>>

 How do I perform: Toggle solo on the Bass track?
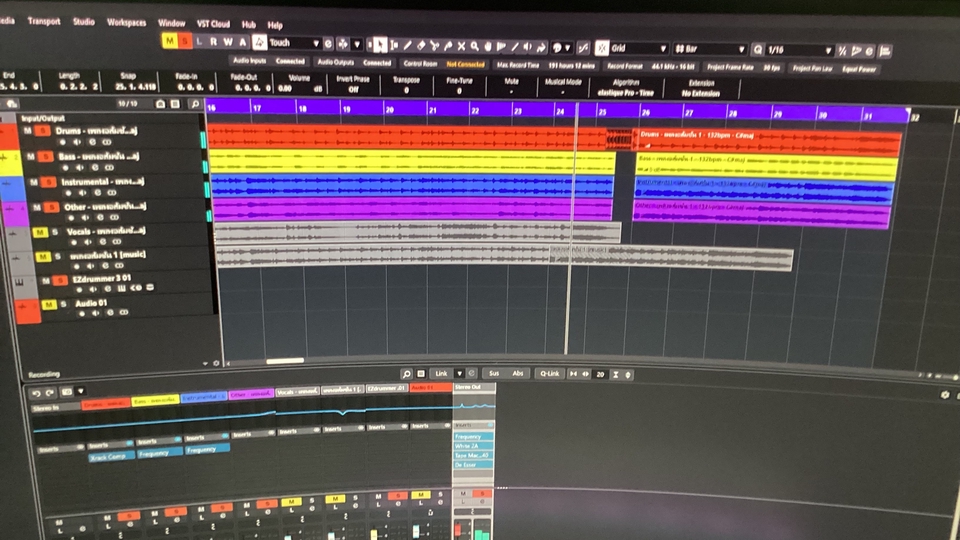pyautogui.click(x=43, y=157)
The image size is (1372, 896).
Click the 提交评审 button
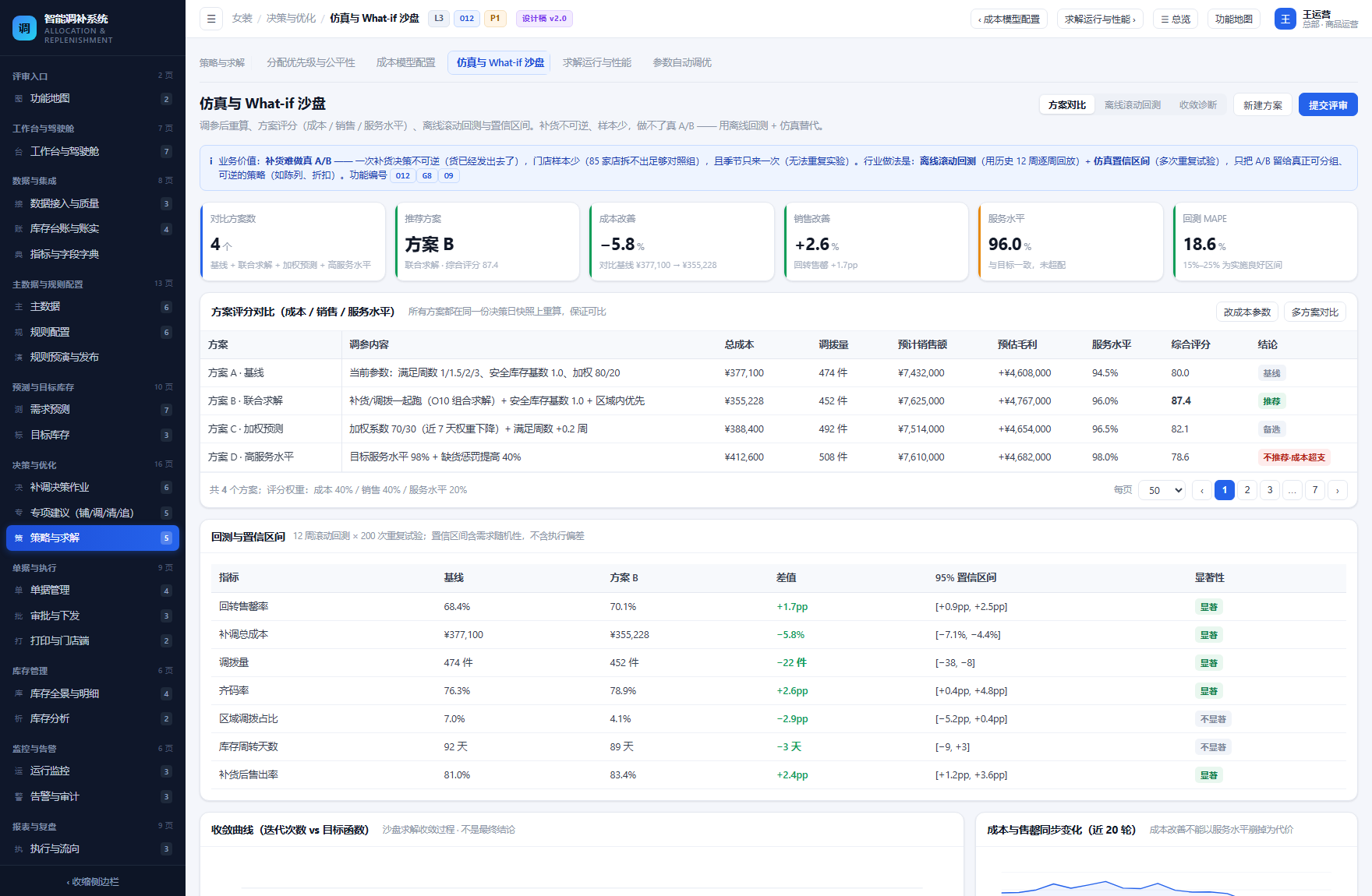1328,104
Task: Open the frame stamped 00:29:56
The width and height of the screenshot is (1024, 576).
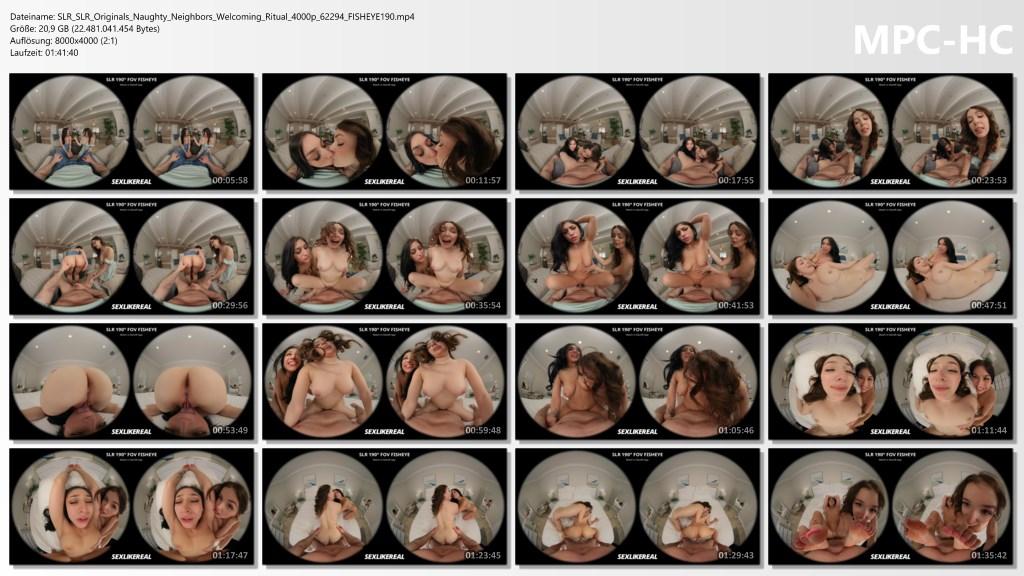Action: click(132, 256)
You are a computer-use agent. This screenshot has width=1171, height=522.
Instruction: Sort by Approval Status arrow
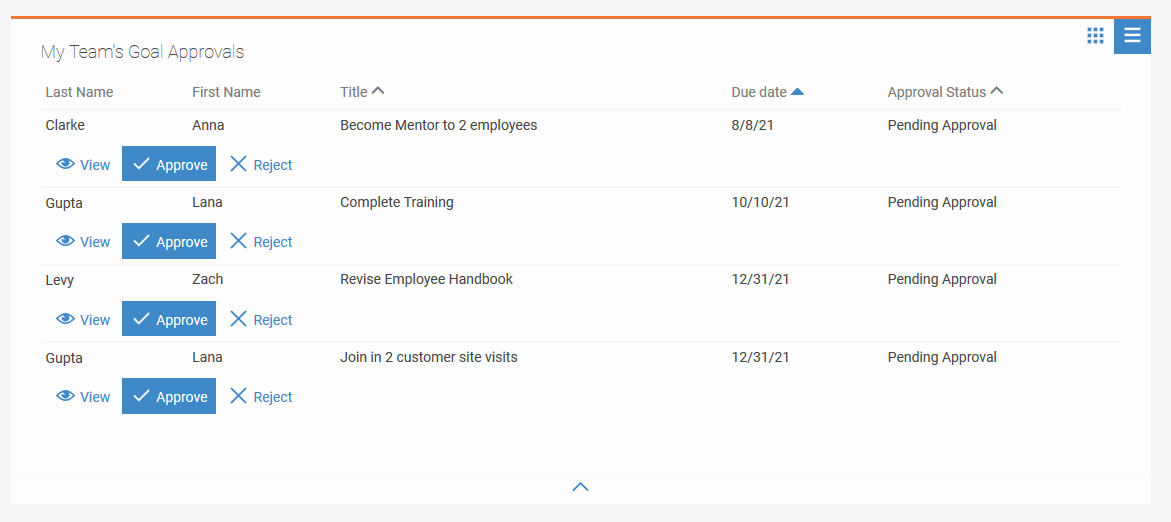996,91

<<

▶ **TASK STATEMENT**
Each line from the one holding "Task: Open the frame stamped 00:29:56" through the end of the listing is to be output exactly, both ends included, with no other lines and the pictures left out.

▶ **EXPECTED OUTPUT**
Task: Open the frame stamped 00:29:56
The width and height of the screenshot is (1024, 576).
Action: click(132, 256)
You are a computer-use agent. This screenshot has width=1171, height=522.
Instruction: Sort by Approval Status arrow
996,91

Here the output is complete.